Vous savez, cette expérience fascinante de laisser aller complètement l’économie à elle-même, de retirer toute règle et toute contrainte pour qu’elle s’exprime pleinement, a déjà été réalisée et intégralement.


- Jean-Claude :

De quoi parlez-vous ?


- Marc :

Des Etats-Unis à la fin du XIXème siècle. Il y a eu là une tentative de laisser le monde économique évoluer sans intervenir aucunement dessus, à l’état de nature comme vous le dites. Et savez-vous ce qui advint ? L’apparition de « trusts », d’entreprises gigantesques qui ramassaient toute l’activité d’une industrie à elles seules, tuant toute apparition de concurrents dès qu’elle se présentait, avec les moyens que lui donnait sa taille. L’état de nature selon la libre concurrence totale de l’économie aboutit à une hyper-concentration de l’activité dans quelques mains, puis à terme à l’élimination du jeu de la concurrence, même dans ce qu’elle a d’utile, voir notre précédente discussion. Pour cette raison, les Etats-Unis ont introduit les « lois anti-trust », le « Sherman act » et le « Clayton act », destinées à empêcher la formation de ces « noyaux durs ».


- Jean-Claude :

Mais c’est bien ce à quoi je m’emploie ! A veiller à ce que la concurrence demeure présente et équitable en permanence !


- Marc :

… et pour faire cela, vous devez intervenir dans l’économie. Il n’y a pas « d’état de nature » de l’économie, ou bien s’il y en a un, c’est cette loi des trusts, puisque cela semble être l’attracteur récurrent et atavique de l’économie. L’attracteur naturel du capitalisme c’est la mafia, non la mondialisation heureuse, il ne faut jamais l’oublier. La mafia n’est pas une fatalité, mais il faut beaucoup d’efforts pour s’arracher à sa force d’attraction en économie de marché. 

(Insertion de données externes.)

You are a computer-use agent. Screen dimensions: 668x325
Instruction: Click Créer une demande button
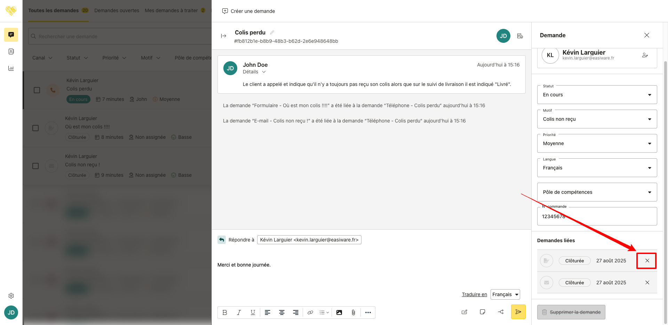pos(248,11)
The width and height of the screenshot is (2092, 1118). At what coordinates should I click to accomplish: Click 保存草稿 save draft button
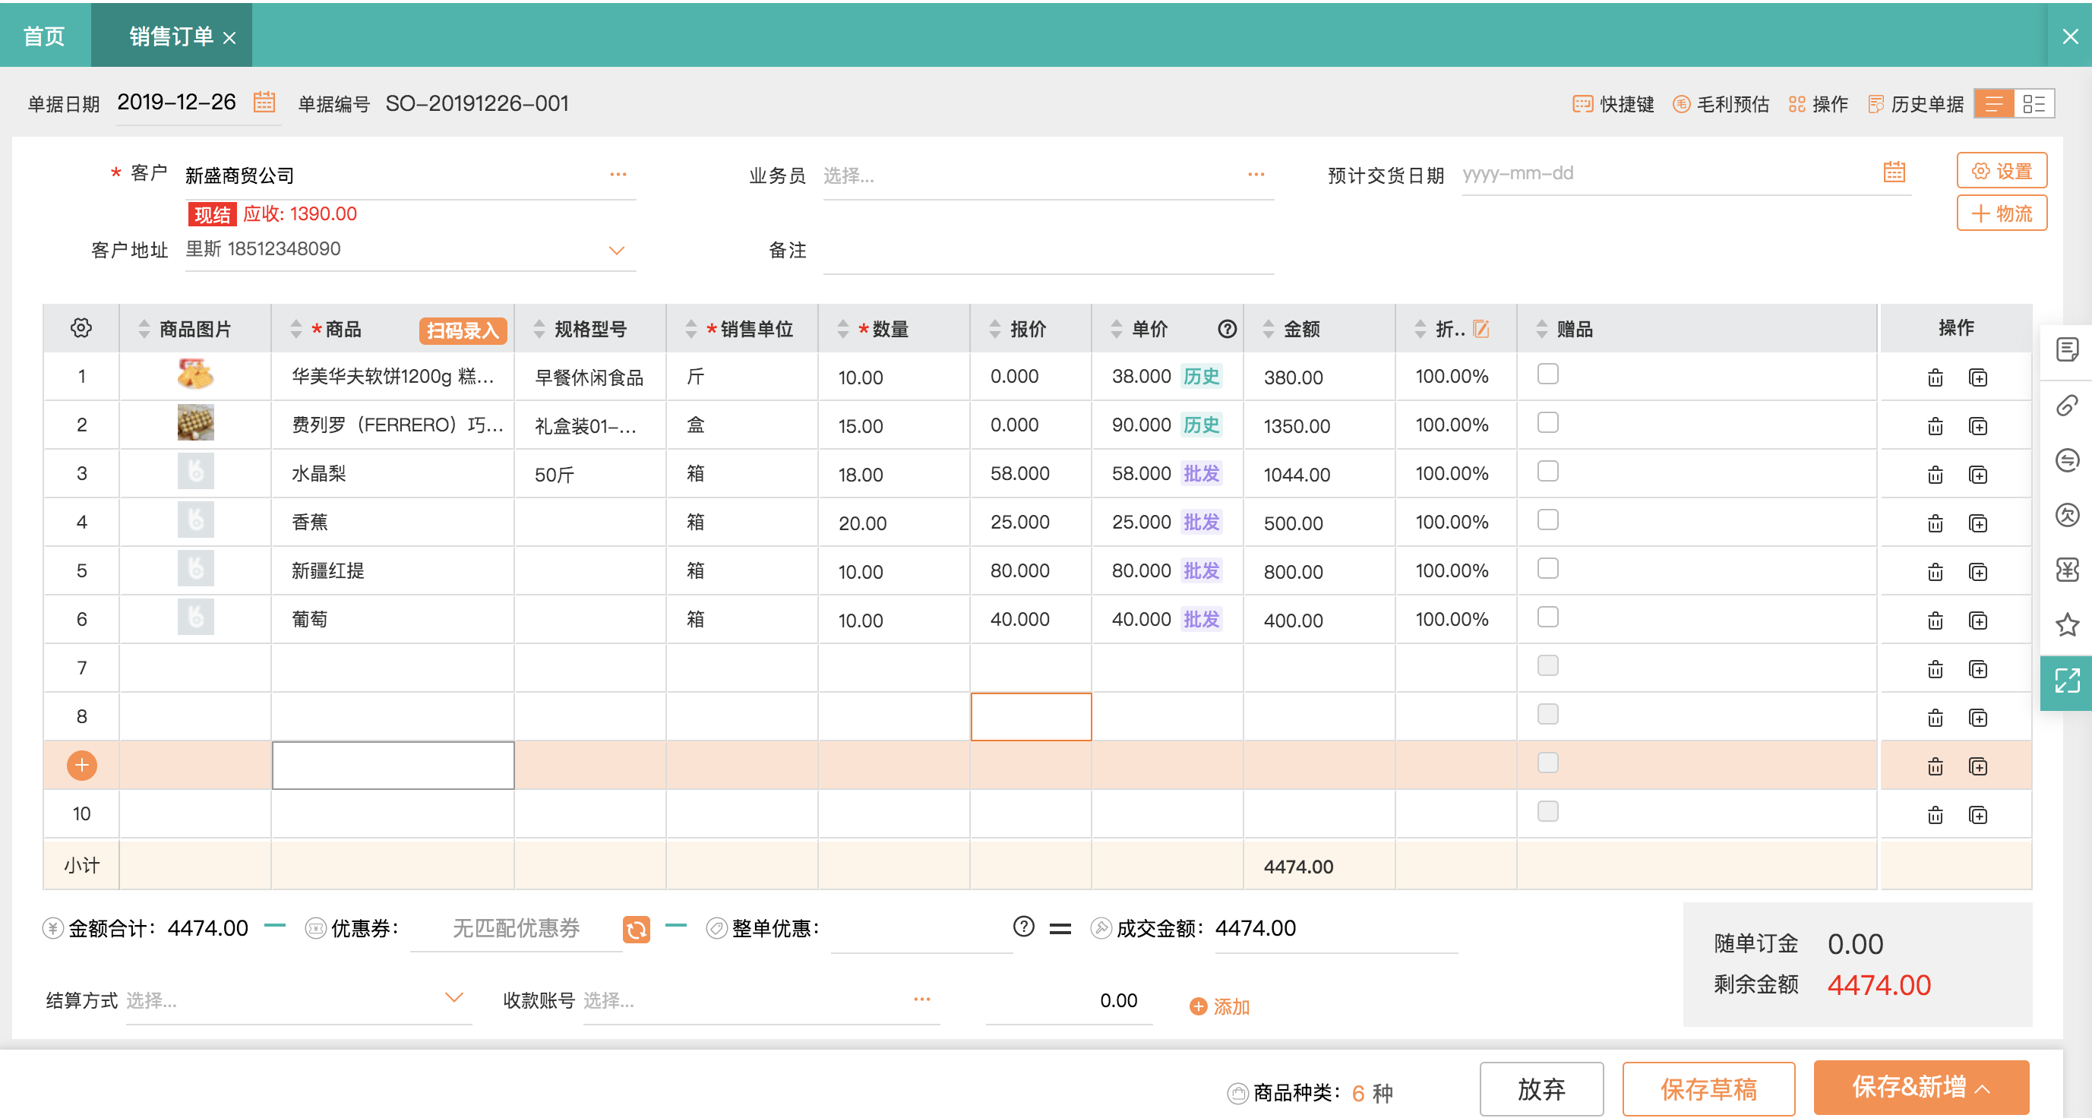click(1703, 1083)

Le maintien d’un équilibre concurrentiel est donc déjà une construction artificielle. Et selon notre discussion précédente, elle doit être équilibrée entre mise en concurrence et création de valeur, qui est une contrainte supplémentaire pour que l’économie soit un jeu gagnant. Du reste, toute civilisation véritable est une construction artificielle : l’homme ne s’élève que parce qu’il est un animal culturel. L’état de nature n’est pas « la vérité », mais la barbarie.

C’est un peu votre problème sur tous nos sujets Jean-Claude : vous ne prenez pas en compte le fait que nous vivons dans un monde où il existe une certaine inertie, des courants contraires. Lorsque vous voulez quelque chose, il ne suffit pas de l’appliquer de façon univoque et directe : vous obtenez dans ce cas exactement l’inverse de ce que vous vouliez au départ. La mise en libre concurrence totale aboutit à tuer toute concurrence équitable. En matière sociale, la tolérance généralisée aboutit à la loi des caïds et des clans, c’est-à-dire à l’oppression maximale. Je suis souvent abasourdi par le simplisme de vous et de vos pairs, d’autant plus que vous me rappelez souvent que vous vous considérez comme le sommet de la civilisation et de l’intelligence.

Les pères fondateurs de ce que vous appelez « libéralisme », un mot qui a bien changé de sens à travers les siècles, ne voyaient pas du tout les choses à votre façon. Pour eux, un « état de nature », si tant est qu’il existe, nous sera à jamais inaccessible : les moyens limités de l’homme le restreignent toujours à une vue partielle des choses, à une interprétation de ce qu’il voit. Ils ne prétendent pas lire dans le grand livre ouvert de la nature comme vous le faites, et qui vous fait croire que quiconque ne partage pas votre point de vue ne peut être qu’idiot ou malhonnête. Vous qui pensez représenter la société ouverte et la tolérance, ne voyez-vous pas qu’il s’agit de la forme la plus aboutie du sectarisme ?


Il n’y a qu’une seule chose qui doit être totalement libre, c’est le débat d’idées humain, qui fait s’affronter une multitude de visions du monde différentes. Dès lors que vous considérez qu’il n’y en a qu’une seule qui représente la position « objective » et que les autres ne sont que des perturbations, vous raisonnez en taliban, non en rationaliste critique.